Executive SummaryHoward Mills, the former superintendent of insurance for the New York State insurance department, draws a parallel between regulators and consumers—two groups that are increasingly looking at insurers holistically rather than as the sum of various parts. In other words, consumers see insurers as a brand, says Mills, now a leader at Deloitte, offering a long list of potential internal and external risks to a carrier's reputation and outlining a three-part brand management strategy advocated by one of his Deloitte colleagues.
While my focus is usually on insurance regulation, brand and reputation have occupied a significant amount of time in my thoughts lately.

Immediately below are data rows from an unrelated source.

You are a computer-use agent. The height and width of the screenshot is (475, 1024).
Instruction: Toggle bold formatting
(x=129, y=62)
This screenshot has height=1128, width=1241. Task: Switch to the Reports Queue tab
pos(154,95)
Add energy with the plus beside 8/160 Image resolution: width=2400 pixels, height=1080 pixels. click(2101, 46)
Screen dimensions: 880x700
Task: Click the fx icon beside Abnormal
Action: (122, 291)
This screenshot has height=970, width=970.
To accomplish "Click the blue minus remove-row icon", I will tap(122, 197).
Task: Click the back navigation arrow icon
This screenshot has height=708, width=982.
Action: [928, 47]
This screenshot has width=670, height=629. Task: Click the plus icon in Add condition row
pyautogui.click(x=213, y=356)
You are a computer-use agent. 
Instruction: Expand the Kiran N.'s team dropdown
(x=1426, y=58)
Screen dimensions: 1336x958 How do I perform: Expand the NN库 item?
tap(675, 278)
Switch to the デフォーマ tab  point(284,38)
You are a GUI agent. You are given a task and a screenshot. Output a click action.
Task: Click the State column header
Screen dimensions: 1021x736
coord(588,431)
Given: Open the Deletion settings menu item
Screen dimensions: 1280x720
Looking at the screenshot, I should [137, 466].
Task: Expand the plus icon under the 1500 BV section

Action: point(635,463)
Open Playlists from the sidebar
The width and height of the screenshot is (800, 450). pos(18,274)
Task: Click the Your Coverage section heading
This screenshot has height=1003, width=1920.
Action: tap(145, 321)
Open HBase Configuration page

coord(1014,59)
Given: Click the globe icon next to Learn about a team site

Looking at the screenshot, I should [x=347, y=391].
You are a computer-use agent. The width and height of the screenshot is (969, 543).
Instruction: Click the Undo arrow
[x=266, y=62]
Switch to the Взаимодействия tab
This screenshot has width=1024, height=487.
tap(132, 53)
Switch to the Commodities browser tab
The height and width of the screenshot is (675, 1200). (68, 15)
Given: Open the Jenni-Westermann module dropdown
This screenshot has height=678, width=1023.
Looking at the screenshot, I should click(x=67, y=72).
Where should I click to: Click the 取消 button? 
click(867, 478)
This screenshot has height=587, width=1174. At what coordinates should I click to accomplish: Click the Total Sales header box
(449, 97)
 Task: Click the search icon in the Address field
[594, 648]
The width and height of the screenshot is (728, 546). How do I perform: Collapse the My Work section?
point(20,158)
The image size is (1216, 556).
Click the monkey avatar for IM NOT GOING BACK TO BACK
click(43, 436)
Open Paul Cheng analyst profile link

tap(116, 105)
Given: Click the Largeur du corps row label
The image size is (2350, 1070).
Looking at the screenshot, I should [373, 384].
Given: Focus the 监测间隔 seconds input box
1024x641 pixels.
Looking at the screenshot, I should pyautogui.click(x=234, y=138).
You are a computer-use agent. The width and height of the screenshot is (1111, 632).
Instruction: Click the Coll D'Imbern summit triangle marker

The start of the year is usually a time for reflection on the year gone by and preparation for the year ahead. This year has been no different. As in most first quarters, I have given numerous speeches to many and varied insurance organizations reflecting on what 2015 brought to the industry and what we can expect in 2016. I thoroughly enjoy these events because I always get the opportunity to learn from fellow panelists and the audience.
From a strictly regulatory viewpoint, it seems as if the change we have been expecting has finally come. From ORSA to group supervision to corporate governance and more, the way the insurance industry in the United States has been regulated is changing. This year should see more of the same, with capital standards and market conduct among the areas where enhanced regulatory supervision may be expected.